Dalam dua tahun terakhir, para pemukim berhasil mengusir lebih dari 60 komunitas Palestina dan mendirikan sedikitnya 14 titik pemukiman baru di atas lahan yang mereka tinggalkan.
Penjarahan Tanah Secara Ilegal
Pemeriksaan atas wilayah-wilayah yang dikuasai menunjukkan bahwa sebagian besar lahan tersebut bukanlah “tanah negara” menurut klasifikasi resmi Israel. Bahkan hanya sekitar 40% yang dikategorikan sebagai tanah negara, sementara sisanya adalah tanah milik pribadi warga Palestina atau zona yang secara hukum tidak bisa digunakan untuk keperluan sipil.
Sekitar 41% lahan tersebut diklasifikasikan militer Israel sebagai zona latihan tembak – area yang seharusnya tertutup bagi warga sipil, termasuk pemukim. Bahkan 4,4% di antaranya berada di Area A dan B yang secara administratif berada di bawah kendali Otoritas Palestina, yang berarti pelanggaran terang-terangan terhadap kesepakatan internasional.
Kontrak Merampas Padang Gembala
Badan Pemukiman Israel yang berafiliasi dengan Organisasi Zionis Dunia telah memberikan puluhan kontrak “penggunaan padang gembala” kepada pemukim tanpa pengawasan hukum publik. Jaksa Israel menyebut, sekitar 80 ribu dunum telah dialokasikan melalui skema ini, yang membuka jalan bagi penguasaan tanah secara ilegal.

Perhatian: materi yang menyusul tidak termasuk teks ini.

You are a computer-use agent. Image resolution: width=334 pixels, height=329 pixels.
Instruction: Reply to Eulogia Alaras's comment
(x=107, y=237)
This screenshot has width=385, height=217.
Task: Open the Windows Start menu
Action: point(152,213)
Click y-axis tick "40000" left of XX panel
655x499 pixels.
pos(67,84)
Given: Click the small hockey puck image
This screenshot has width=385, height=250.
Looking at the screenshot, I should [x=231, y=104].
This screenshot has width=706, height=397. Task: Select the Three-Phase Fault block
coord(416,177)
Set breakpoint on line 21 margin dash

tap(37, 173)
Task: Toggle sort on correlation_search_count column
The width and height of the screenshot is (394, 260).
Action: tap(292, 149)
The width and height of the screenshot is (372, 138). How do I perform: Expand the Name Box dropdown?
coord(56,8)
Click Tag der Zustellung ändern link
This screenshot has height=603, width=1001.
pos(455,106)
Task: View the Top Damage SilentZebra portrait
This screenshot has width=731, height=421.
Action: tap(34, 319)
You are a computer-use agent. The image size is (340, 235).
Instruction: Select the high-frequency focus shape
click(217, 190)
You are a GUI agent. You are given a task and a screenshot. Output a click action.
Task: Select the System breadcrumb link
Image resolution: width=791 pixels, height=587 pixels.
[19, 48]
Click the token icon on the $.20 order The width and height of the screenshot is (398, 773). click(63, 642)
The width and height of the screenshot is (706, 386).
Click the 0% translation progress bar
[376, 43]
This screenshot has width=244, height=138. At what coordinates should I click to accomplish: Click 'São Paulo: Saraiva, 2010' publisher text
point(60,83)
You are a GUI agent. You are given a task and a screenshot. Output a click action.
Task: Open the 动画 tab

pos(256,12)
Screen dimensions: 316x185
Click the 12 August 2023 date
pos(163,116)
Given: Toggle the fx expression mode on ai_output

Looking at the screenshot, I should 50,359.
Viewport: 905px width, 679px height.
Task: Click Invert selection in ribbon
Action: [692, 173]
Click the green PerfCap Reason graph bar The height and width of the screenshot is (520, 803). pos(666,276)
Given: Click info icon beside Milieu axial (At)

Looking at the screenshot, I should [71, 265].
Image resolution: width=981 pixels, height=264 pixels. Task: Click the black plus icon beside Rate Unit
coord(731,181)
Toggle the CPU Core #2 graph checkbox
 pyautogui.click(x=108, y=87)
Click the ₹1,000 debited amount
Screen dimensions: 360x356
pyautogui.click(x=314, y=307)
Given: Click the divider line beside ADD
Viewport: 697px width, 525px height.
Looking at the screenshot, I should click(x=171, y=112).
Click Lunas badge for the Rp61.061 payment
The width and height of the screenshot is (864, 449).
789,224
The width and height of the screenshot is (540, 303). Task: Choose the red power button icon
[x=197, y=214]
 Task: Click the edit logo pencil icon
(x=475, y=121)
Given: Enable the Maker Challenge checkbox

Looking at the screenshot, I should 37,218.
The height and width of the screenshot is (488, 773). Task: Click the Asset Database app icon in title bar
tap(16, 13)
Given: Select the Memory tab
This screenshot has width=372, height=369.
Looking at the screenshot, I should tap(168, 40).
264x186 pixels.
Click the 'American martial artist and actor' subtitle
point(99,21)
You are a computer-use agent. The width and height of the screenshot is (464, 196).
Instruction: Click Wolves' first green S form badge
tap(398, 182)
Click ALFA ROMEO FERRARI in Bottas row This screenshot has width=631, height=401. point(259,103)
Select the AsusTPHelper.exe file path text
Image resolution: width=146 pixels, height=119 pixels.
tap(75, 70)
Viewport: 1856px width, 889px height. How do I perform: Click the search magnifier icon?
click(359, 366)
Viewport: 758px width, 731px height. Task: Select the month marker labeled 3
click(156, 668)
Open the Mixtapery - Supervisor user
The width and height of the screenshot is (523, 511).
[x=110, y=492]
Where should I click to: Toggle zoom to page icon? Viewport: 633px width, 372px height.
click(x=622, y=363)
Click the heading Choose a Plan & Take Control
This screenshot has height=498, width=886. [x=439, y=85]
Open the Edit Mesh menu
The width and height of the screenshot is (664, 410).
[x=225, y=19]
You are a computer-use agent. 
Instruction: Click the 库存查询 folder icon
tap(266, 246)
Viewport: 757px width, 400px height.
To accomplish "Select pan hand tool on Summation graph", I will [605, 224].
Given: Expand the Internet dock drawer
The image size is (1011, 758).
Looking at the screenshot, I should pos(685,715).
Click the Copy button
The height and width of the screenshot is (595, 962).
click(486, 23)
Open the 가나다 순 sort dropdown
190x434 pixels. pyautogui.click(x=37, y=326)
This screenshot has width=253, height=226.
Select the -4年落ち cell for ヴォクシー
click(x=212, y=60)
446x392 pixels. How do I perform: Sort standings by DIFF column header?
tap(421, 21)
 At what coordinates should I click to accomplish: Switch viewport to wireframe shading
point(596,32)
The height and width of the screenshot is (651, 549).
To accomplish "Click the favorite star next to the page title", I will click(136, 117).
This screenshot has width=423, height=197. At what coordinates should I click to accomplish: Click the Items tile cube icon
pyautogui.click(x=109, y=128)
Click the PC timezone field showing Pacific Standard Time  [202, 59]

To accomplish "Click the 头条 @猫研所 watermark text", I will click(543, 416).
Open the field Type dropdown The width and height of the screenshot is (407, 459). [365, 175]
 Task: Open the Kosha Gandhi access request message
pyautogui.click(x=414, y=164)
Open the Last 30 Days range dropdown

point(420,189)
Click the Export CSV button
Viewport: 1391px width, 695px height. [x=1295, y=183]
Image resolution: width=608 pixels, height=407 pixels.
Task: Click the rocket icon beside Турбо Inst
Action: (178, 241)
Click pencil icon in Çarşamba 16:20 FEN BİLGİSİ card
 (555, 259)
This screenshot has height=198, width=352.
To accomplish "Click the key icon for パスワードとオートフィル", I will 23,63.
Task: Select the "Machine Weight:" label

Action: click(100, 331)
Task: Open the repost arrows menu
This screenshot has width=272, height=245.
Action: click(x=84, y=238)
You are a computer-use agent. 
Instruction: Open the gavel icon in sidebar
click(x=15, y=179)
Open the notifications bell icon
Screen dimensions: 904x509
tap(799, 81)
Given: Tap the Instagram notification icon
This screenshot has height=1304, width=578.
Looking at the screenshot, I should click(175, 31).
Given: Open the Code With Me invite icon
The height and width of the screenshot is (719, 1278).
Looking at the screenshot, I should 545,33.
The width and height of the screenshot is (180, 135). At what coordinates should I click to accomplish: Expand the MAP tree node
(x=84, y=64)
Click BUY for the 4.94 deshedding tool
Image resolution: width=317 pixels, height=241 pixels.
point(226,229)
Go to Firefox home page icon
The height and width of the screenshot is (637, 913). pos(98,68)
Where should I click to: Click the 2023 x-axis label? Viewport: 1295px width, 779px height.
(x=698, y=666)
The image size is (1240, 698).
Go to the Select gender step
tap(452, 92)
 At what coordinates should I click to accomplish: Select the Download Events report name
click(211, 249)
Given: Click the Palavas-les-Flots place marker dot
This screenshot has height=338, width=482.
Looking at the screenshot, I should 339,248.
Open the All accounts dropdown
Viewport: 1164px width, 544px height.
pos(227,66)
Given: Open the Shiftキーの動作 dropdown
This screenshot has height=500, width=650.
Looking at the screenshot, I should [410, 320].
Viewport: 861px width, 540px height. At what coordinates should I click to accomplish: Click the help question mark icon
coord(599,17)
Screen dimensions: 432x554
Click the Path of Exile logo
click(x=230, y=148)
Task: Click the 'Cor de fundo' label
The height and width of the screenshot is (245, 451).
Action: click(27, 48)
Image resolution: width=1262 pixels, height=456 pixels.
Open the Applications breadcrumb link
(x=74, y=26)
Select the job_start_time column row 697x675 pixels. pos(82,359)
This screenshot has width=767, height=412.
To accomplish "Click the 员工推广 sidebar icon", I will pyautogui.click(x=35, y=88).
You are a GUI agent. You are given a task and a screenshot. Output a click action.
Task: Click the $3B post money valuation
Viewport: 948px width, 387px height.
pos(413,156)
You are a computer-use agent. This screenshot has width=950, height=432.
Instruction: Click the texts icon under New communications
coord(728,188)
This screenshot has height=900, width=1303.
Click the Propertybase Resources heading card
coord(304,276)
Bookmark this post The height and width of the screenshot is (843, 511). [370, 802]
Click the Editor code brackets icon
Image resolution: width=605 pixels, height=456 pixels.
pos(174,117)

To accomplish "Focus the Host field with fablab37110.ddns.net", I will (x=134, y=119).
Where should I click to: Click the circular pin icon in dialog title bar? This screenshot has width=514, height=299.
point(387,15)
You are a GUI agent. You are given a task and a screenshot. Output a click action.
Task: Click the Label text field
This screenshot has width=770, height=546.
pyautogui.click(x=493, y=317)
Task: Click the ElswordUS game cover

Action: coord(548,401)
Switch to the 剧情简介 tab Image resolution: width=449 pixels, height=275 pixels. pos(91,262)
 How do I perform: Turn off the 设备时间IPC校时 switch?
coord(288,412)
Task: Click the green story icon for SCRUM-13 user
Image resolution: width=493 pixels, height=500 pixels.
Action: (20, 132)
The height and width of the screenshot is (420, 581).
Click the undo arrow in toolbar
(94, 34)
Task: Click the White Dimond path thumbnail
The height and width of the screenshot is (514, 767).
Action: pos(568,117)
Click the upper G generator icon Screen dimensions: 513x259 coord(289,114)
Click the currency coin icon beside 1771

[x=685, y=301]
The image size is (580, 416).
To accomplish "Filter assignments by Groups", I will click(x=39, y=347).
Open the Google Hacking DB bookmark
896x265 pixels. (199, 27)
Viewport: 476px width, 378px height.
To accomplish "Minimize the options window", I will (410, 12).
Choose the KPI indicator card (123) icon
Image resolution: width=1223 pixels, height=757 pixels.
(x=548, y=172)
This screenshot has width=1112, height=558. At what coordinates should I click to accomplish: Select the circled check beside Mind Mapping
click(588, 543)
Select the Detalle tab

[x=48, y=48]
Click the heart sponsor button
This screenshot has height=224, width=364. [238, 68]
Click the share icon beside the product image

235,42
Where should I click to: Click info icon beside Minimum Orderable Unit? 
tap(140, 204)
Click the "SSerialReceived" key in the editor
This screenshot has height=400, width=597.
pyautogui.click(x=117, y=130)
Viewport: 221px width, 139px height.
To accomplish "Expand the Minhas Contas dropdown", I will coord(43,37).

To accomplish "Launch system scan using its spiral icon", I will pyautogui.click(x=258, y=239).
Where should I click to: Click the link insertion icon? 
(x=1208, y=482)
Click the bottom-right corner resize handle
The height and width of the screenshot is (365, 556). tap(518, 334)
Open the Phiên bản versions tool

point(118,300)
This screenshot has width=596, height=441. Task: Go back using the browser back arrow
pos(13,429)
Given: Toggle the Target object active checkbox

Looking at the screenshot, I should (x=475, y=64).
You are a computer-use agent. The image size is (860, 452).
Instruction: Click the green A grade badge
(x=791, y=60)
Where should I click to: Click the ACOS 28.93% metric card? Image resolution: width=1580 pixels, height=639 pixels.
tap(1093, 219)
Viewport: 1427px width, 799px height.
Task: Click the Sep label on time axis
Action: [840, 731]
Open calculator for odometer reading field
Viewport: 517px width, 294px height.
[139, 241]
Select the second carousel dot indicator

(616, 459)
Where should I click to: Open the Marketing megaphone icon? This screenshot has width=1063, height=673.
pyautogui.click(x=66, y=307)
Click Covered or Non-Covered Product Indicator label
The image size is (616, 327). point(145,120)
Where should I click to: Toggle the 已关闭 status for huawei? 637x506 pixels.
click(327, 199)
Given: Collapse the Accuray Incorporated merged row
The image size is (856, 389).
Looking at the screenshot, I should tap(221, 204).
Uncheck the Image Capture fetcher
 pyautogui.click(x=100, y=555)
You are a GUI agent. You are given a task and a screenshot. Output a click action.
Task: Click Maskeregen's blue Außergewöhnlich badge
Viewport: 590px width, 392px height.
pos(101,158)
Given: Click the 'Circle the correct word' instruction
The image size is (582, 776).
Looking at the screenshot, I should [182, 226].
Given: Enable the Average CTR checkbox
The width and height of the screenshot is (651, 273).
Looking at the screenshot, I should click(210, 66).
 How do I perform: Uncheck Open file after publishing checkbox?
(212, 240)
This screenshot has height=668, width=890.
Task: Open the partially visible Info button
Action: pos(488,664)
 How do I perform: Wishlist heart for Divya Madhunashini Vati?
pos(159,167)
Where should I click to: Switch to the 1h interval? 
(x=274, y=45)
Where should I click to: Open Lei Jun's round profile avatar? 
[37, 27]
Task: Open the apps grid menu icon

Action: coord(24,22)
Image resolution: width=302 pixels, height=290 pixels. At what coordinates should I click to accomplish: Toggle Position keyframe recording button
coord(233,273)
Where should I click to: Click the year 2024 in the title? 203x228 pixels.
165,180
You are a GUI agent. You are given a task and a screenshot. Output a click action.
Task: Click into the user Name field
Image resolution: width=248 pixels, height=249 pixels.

Meski secara formal dimaksudkan untuk penggembalaan, sebagian besar pemukim menggunakannya untuk membangun pos-pos pemukiman ilegal tanpa izin pembangunan – pelanggaran yang tampaknya disengaja untuk menguasai lahan yang tidak dialokasikan kepada mereka.
Dokumen kontrak yang diperoleh menunjukkan berbagai pelanggaran, termasuk:
- Ketidaksesuaian antara luas lahan dalam kontrak dan peta sebenarnya.
- Tumpang tindih alokasi dengan pemukim lain.
- Penyertaan lahan milik pribadi warga Palestina hingga 9 ribu dunum.
- Alokasi di zona latihan tembak dan Area B milik Otoritas Palestina.
Laporan ini memperlihatkan bagaimana pemukiman, pengusiran, dan kekerasan digunakan secara sistematis oleh Israel untuk mengubah peta Tepi Barat dan memperluas pengaruhnya melalui kebijakan yang dikemas secara legal, namun bertentangan dengan hukum internasional.